These three men would have been dead and buried years ago if capital punishment was still the law in this country. Three innocent men sent to the gallows, murders ordered by the government. For all the Clifford Olsons and Paul Bernados that roam our streets, there will be innocent people convicted of crimes they did not commit.
In the United States, according to the Criminal Justice Research Centre, every year 6,000 people are wrongfully convicted of a serious crime. To my knowledge, there has been no similar study in Canada.
The trouble with capital punishment is that it is irreversible. I realize I am stating the obvious, but we must admit that once the injection has been administered, that is it. No appeal, no new evidence that would reverse the conviction and no opportunity to review an erroneous judicial decision.
If the conviction is, as in most cases, based on circumstantial evidence or even if the police manages to get an eye witness, the fact remains that mistakes are always possible and that a human life is at stake.
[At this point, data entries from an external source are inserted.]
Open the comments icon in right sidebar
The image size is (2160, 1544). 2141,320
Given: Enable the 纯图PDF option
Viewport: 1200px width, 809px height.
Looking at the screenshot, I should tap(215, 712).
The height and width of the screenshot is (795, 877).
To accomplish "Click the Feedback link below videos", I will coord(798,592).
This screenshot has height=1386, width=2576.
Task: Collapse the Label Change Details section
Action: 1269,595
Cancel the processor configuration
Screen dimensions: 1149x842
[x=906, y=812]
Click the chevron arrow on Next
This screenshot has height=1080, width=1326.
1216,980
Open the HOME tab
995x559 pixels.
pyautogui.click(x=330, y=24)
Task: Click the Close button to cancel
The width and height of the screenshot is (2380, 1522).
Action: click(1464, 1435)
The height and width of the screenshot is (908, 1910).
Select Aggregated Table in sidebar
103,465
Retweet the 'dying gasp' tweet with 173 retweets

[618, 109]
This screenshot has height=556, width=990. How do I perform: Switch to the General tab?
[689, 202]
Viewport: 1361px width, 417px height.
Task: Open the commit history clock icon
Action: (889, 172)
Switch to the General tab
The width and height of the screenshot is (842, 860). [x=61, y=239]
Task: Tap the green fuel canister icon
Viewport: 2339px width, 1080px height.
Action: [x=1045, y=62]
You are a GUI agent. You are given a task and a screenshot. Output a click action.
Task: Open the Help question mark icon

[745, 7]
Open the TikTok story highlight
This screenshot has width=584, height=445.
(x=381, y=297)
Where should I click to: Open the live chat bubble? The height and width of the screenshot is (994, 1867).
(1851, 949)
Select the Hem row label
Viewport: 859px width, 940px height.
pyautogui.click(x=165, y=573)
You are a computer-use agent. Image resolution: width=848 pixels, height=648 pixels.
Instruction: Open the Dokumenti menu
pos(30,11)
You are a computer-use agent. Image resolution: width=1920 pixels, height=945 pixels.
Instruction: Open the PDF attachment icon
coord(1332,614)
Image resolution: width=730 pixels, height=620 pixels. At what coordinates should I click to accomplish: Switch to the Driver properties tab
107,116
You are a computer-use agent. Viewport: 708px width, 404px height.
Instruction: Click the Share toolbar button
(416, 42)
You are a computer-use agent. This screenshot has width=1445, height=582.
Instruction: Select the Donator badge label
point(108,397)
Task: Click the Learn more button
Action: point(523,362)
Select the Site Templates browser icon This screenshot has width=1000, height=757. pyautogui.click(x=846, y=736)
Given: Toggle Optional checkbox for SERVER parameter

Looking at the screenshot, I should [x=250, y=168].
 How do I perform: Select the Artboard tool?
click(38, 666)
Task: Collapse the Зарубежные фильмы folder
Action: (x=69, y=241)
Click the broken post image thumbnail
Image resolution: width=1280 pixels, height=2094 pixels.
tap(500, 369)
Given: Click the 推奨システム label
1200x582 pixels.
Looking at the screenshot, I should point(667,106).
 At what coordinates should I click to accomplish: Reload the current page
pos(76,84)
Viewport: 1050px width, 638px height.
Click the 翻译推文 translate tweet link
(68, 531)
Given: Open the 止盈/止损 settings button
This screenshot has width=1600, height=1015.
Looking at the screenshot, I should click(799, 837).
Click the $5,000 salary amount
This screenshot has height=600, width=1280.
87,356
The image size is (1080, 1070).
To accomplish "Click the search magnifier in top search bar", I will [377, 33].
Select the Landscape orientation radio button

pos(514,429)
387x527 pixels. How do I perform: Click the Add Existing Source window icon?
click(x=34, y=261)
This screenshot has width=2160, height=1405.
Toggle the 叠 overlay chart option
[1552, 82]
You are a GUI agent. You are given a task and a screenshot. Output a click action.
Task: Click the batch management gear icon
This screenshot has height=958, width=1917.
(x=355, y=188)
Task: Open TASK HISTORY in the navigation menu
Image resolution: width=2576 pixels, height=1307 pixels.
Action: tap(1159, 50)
And we cannot change our minds after the execution. I can see the headlines: "Posthumously acquitted".
But do not, above all, conclude that I am forgetting the victim in all of this. His or her life has also been taken. I want to see these murderers tracked down and sentenced severely, made an example of. I am thinking of cases like that of little Melissa Deley, barely ten years old, who was taken away from her home in Surrey, British Columbia, raped and murdered.
Calling for a referendum on the issue of the death penalty is a simplistic solution to a complex problem. Following the same logic, why not ask for a referendum on the budget or social reform?
Since they do not form the government nor are they the official opposition, the Reform members are trying in every possible way to usurp power by sneaky moves.
The Reform Party, especially the member for North Vancouver, wants to govern without being in power. Not content with representing a minority of the far right, for whom coercion is the solution for every ill, they now want to impose upon us their form of gang rule government. They want to pass statutes indirectly for which they have never received a mandate. Their hunger for power is equalled only by their cheap opportunism. You have to have a really colossal nerve to make political hay at the expense of victims and their families. In my opinion, calling for a referendum on all issues is not the way to fulfill the role of member of Parliament. Is this the only way the Reform Party has been able to find to divert attention from the only true referendum which will be held on October 30?
In 1994, 596 homicides were reported in Canada, 34 fewer than in 1993. This was the third year in a row that the number had gone down. The homicide rate was 6 per cent lower than the rate in 1993, the lowest rate recorded in Canada in the past 25 years.
Since we started gathering statistics nationally on homicides in 1961, two trends have emerged. Between 1961 and 1975, the rate of homicides rose consistently. Between 1975 and 1994, the rate decreased regularly, despite yearly fluctuations.
The transition period was therefore between 1975 and 1976. It was in 1976 that the death penalty was abolished in Canada. So much for those who contend that the death penalty is the way to reduce the number of homicides. Since the death penalty was abolished, murders in this country have decreased by 33 per cent.
The wind of the far right blowing over the United States is sending breezes of repression our way. Let us have a closer look. Many states already have legislation making it possible for a jury to condemn an individual found guilty of premeditated murder to death.
New York state has just joined the club and enacted legislation providing for the death penalty in cases of murder. Despite the fact that the United States has the death penalty, the homicide rate there has generally been three times the rate in Canada. The FBI reported more than 23,330 homicides last year, a rate of nine murders per 100,000 inhabitants. To give you an idea of what theses figures mean, 18,390 homicides have been committed in Canada in the past 33 years.
Let us be wary of handing over our criminal justice system to the Reformers. The Reform Party will put us back 1,000 years into the middle ages, when anarchy was the rule.